Infine, pur sentendo questa necessità di essere maggiormente udibile, la CEF rifiuta di essere assimilata a una lobby. «Non vendiamo prodotti. Abbiamo una buona notizia da annunciare, afferma con forza il portavoce della CEF. Questa buona notizia, la annunciamo contro venti e maree, con grande libertà: non contabilizziamo i risultati. Siamo consapevoli del fatto che ciò che annunciamo porterà frutto forse tra 20, 25 o 30 anni».
Ribadeau-Dumas sottolinea anche l’estensione della rete, storica, della Chiesa cattolica sul territorio francese: «A parte la rete scolastica, è la Chiesa ad avere la massima presenza capillare sul territorio.
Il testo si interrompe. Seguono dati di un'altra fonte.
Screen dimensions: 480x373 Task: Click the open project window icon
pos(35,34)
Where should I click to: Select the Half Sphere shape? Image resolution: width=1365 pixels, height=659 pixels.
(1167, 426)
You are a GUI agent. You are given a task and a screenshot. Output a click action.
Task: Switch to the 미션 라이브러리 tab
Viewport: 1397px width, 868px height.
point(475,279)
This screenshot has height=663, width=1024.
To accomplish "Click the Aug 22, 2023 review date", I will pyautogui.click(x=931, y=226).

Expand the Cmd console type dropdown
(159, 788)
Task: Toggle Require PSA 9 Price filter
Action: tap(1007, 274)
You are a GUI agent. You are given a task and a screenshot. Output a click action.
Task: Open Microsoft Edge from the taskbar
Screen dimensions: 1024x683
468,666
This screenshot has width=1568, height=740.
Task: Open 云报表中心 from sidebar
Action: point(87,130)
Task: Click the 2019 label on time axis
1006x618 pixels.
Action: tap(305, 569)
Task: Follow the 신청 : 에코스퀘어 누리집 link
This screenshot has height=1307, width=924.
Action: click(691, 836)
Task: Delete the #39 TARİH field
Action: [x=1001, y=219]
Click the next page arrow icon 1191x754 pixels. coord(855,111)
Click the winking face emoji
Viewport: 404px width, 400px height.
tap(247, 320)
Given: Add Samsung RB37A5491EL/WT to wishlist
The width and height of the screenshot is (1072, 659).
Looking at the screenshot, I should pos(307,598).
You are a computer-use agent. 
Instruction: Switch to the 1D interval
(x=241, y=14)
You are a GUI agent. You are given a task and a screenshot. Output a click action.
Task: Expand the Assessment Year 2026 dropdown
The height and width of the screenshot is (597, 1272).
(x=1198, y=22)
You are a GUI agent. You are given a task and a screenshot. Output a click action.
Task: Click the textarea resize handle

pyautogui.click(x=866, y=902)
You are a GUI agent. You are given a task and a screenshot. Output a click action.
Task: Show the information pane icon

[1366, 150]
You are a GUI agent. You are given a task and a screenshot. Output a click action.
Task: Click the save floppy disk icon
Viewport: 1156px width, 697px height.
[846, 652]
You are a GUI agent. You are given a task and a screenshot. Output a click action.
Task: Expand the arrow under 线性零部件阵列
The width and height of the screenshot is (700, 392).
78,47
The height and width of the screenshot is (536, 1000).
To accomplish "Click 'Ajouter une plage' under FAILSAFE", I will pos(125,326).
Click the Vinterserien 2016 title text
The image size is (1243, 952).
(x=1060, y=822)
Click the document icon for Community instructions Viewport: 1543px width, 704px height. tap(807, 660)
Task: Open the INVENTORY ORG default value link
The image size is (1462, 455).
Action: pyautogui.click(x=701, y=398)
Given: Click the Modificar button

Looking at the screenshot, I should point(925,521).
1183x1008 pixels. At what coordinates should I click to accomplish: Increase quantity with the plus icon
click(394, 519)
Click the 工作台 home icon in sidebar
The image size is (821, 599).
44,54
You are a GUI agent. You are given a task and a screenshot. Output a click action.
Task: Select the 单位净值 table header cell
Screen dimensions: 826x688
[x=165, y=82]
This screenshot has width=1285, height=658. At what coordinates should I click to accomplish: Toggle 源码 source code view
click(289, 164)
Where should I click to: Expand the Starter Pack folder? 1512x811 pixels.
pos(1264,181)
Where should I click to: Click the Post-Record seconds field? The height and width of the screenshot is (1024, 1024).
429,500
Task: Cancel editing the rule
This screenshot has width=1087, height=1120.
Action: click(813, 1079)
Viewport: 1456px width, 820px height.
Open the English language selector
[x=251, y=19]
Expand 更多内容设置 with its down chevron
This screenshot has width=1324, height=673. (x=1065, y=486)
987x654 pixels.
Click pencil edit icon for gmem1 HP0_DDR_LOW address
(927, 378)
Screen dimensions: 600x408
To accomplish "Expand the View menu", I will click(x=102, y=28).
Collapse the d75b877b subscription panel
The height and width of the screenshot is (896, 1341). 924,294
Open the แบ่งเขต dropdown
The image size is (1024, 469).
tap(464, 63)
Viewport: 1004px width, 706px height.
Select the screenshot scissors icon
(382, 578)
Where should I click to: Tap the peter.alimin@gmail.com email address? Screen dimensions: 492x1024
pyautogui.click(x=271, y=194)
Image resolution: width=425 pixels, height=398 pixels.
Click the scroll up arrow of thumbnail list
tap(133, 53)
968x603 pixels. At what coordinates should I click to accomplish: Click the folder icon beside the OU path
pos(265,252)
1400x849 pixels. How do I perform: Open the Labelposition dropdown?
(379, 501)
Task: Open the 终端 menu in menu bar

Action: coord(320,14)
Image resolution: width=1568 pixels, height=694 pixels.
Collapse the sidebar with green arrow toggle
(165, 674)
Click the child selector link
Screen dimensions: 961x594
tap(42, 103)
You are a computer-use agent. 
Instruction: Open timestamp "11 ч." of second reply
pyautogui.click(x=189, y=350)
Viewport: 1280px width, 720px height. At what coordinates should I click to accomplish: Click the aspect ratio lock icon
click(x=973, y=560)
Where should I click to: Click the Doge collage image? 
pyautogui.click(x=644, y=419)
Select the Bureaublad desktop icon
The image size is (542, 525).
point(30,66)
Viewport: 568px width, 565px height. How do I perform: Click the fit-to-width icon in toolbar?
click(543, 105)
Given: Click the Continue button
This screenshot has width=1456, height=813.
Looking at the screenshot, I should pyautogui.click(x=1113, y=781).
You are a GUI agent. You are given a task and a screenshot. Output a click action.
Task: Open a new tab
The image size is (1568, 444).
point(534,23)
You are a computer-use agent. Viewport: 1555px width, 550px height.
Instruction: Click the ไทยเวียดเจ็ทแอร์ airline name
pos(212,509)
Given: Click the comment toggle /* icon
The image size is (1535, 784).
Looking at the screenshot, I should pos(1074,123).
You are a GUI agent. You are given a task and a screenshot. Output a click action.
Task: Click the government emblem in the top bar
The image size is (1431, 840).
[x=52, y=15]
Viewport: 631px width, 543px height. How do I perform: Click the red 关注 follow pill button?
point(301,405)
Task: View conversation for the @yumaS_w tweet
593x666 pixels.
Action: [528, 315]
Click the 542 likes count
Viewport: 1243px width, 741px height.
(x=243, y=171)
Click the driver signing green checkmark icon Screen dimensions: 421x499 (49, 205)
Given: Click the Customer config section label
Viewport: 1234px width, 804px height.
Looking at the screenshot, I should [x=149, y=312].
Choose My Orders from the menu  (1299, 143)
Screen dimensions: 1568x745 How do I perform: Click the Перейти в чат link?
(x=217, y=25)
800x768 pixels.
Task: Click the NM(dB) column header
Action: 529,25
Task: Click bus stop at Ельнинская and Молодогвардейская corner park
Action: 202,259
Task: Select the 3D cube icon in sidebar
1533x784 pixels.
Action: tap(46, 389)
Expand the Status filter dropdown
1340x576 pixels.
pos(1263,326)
Se i vescovi francesi scelgono un testo da leggere in tutte le chiese della Francia, il testo vi sarà letto. I lobbisti non hanno tale presenza per far passare un messaggio. Quindi è una cosa diversa. È la volontà di dialogo». Una volontà di dialogo che non impedisce il fatto che l’operazione comunicazione sia ben organizzata.
Il pezzo, a firma di Bénédicte Lutaud, è stato pubblicato sul sito di La Vie (www.lavie.fr) lo scorso 20 febbraio 2018. Lo riprendiamo nella traduzione del sito Fine Settimana.